Why Apple Is Not Made in the USA

"With the notion we might go along
That employment at home should be strong,
But our skills, we apprise,
And our chain of supplies
Don't compare to those guys' in Guangdong."

A New York Times profile on Apple's manufacturing of the iPhone opens with President Obama at dinner with Steve Jobs, asking him what it would take to bring this operation back to America. It's a poignant moment, as it seems that both US iPhone jobs, as well as Steve Jobs himself, were going and not coming back. Charles Duhigg and Keith Bradsher take an in-depth look at the economics of iPhone manufacture and determine that factory-ready skills and scalable supply chains are lacking here at home. "Though Americans are among the most educated workers in the world, the nation has stopped training enough people in the mid-level skills that factories need," they write. As for supply chains -
The entire supply chain is in China now,” said another former high-ranking Apple executive. “You need a thousand rubber gaskets? That’s the factory next door. You need a million screws? That factory is a block away. You need that screw made a little bit different? It will take three hours.
Is massive vocational and technical training America's answer to this challenge?

Tuesday, October 18, 2011

The Ideal Rate

"The taxation of capital gains,"
Said a student of John Maynard Keynes,
"Would ideally fall
Between 'nothing at all'
And the rate at which Buffett complains."


Writing in the Wall Street Journal on the "Three Policies That Gave Us the [Steve] Jobs Economy," Amity Shlaes cites the slashing of the capital gains rate from a confiscatory 49% to 25% in 1978. Building on this evidence, she reaches the silly conclusion that "taxes on capital should always be lowered, and dramatically." One might just as easily conclude that, because a diet improved one's physique, that mealtime portions should always be dramatically lowered, too.
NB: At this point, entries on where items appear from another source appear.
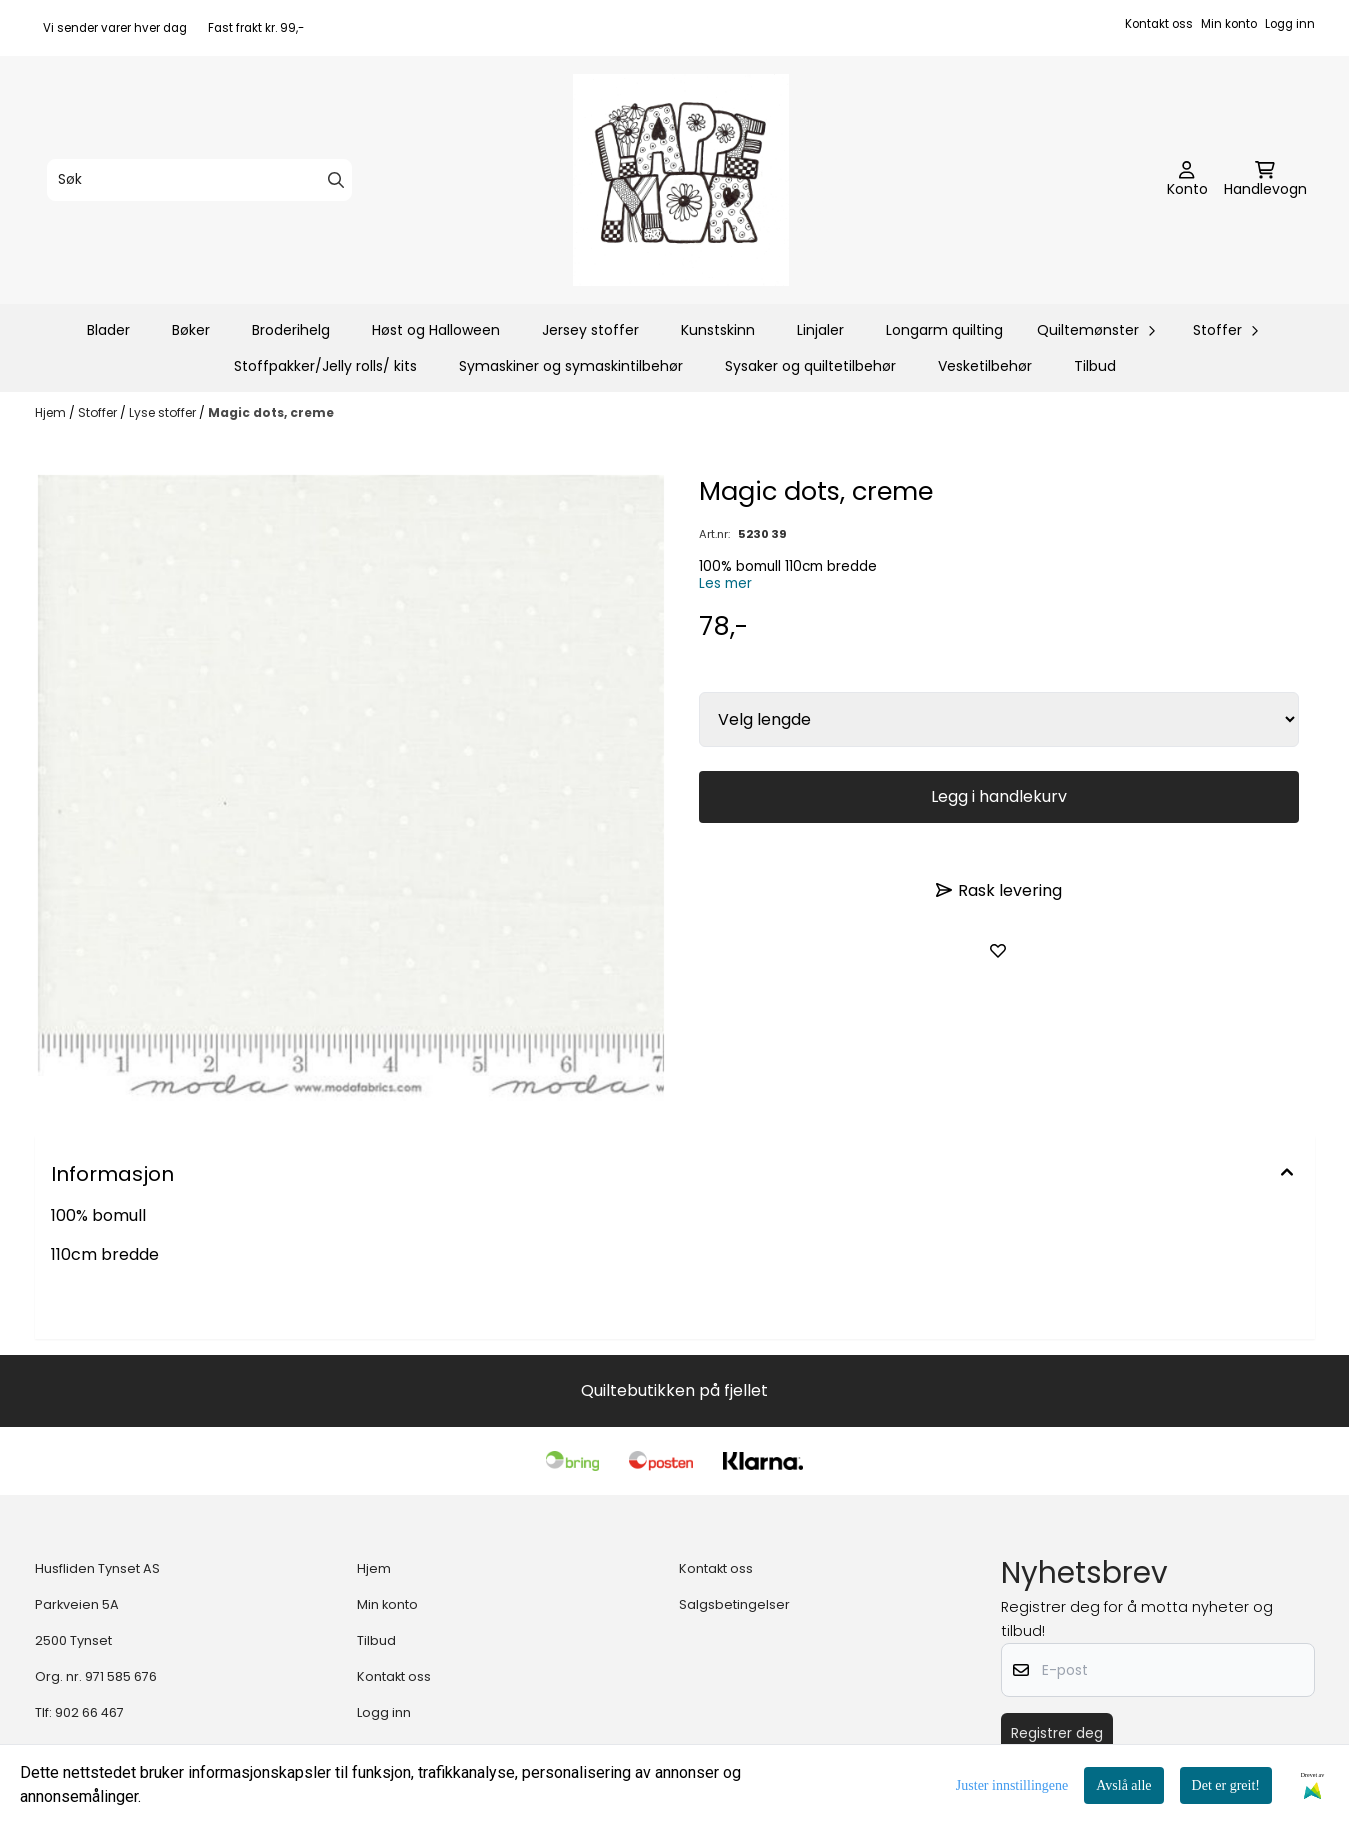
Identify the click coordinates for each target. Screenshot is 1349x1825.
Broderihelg (291, 330)
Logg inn (1290, 24)
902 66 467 (89, 1712)
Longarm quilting (944, 330)
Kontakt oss (1159, 24)
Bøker (191, 330)
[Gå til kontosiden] (1187, 180)
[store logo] (681, 180)
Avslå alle (1123, 1785)
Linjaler (820, 330)
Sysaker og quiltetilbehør (810, 366)
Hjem (52, 412)
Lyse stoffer (164, 412)
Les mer (725, 583)
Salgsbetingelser (734, 1604)
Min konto (1229, 24)
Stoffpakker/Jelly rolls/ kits (325, 366)
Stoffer (99, 412)
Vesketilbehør (985, 366)
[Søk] (199, 180)
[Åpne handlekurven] (1265, 180)
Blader (108, 330)
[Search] (336, 180)
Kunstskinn (718, 330)
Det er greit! (1226, 1785)
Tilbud (1095, 366)
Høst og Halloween (436, 330)
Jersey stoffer (590, 330)
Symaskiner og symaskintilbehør (571, 366)
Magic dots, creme (271, 412)
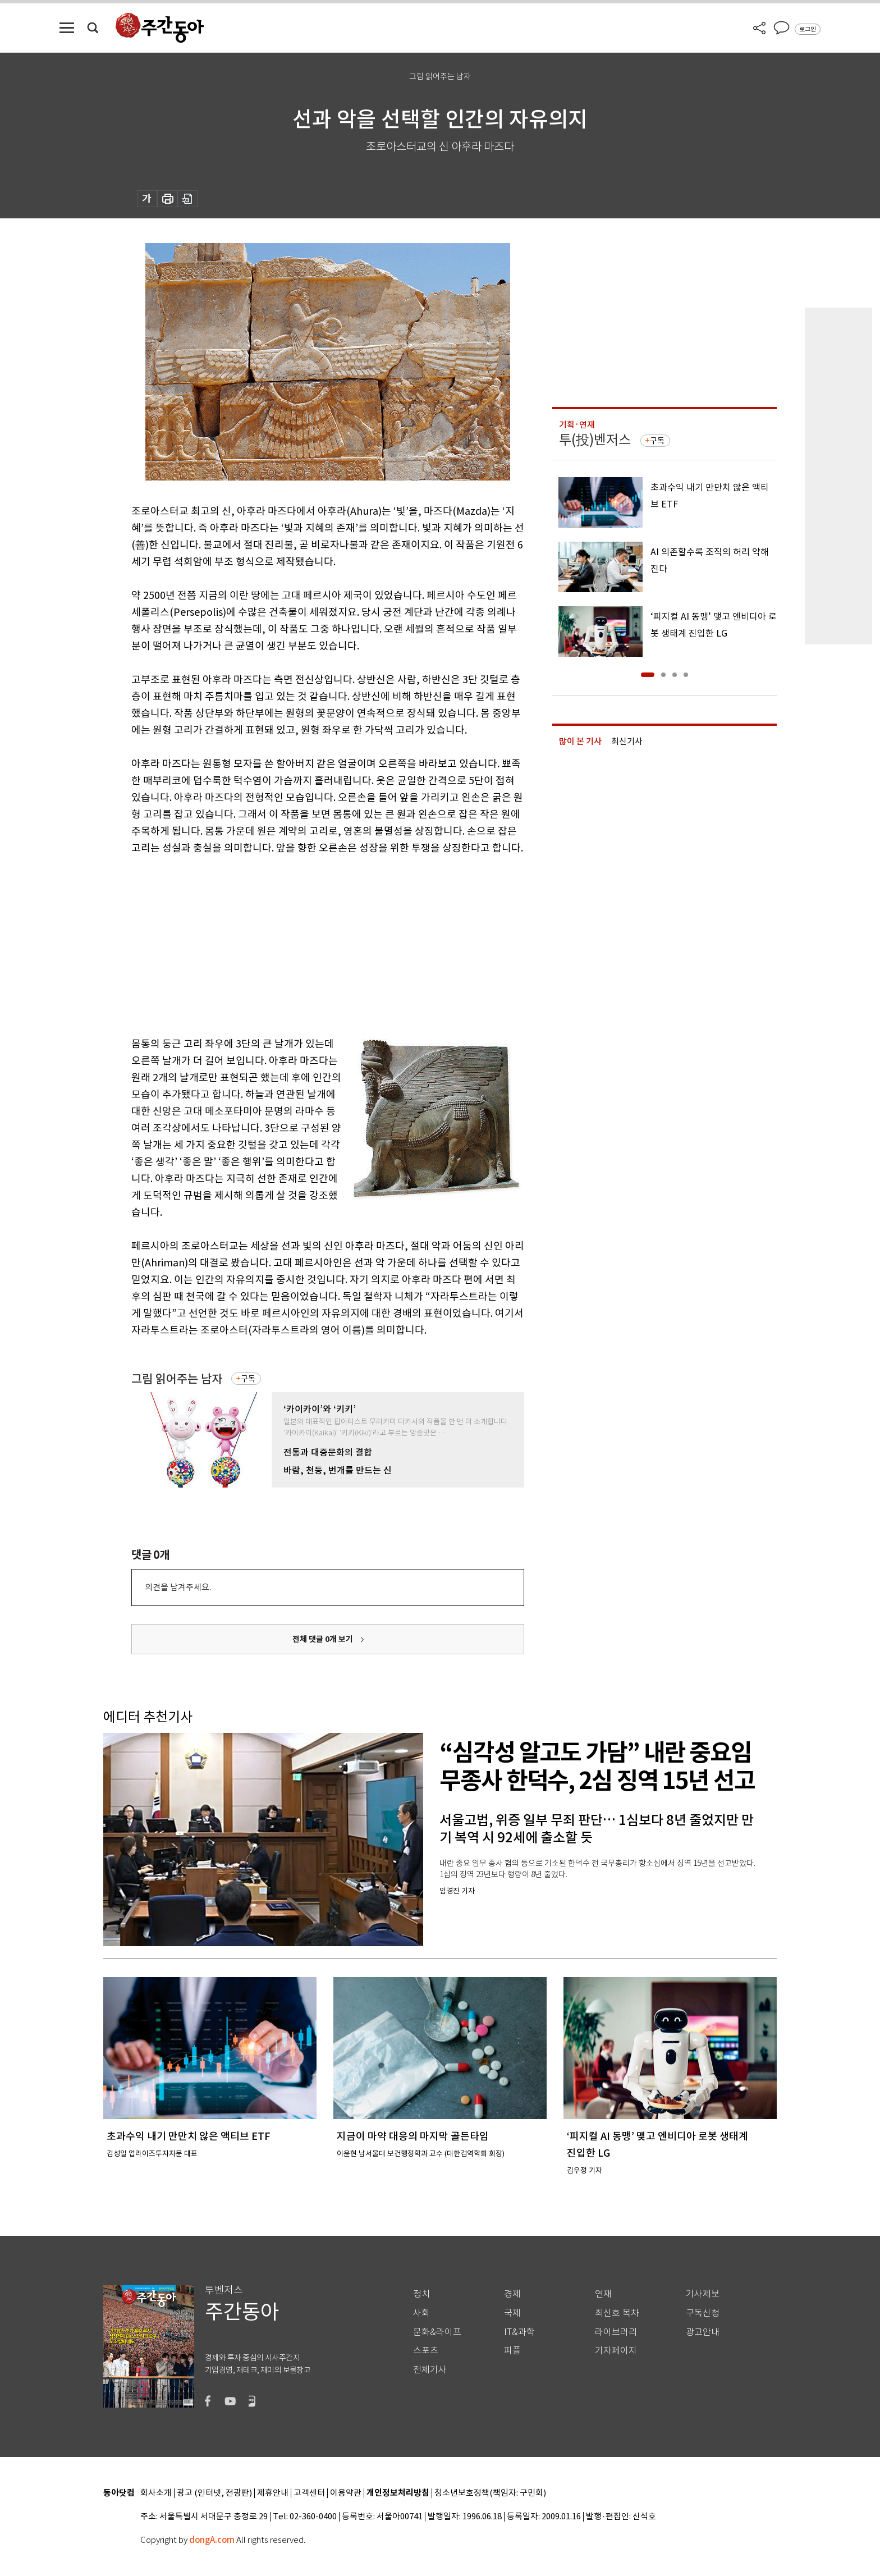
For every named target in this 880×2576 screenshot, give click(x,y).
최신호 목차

But what is the correct capital gains rate? Undoubtedly, it lies between encouragement of wild speculation and discouragement of capital formation.

Wednesday, August 24, 2011

Apple CEO No More

Said Jobs: "I'm no longer the ruler now,
But review my achievements and you'll avow:
The tools of the geek
I made sexy and sleek -
Thanks to me, your technology's cooler now."


Steve Jobs' resignation as CEO of the company he co-founded in 1976 prompted an outpouring of tributes that seemed like obituaries, if not to the man - who, though evidently gravely ill, is very much alive - then to his visionary leadership of America's iconic technology company. Indeed, the word "icon" itself gained new meaning with the introduction of the first graphical interface computer - the Macintosh - in 1984. The story of Jobs' rise, fall, exile, triumphant return and rise to the top is already the stuff of legend, but his signature achievement is the transformation of technology into beautiful objects of desire.

Thursday, April 1, 2010

iPad Purchasing Strategy

Apple's game-changing tablet device
is great, but hold onto your mice
'Til the bugs are all stamped out
By those who have camped out
To buy one right now at list price.

Monday, February 1, 2010

A Mysterious Shiny Object

In forecasting iPad demand,
An analyst became quite unmanned;
"It's no use," he cried,
"I just can't decide:
What IS this cool thing in my hand?"

Friday, January 29, 2010

Jobs Stimulus

The economy's new focus is Jobs
(That's Steve - not you poor working slobs),
Who's enthralled every geek
With a tablet so sleek
Without keys, buttons, trackballs or knobs.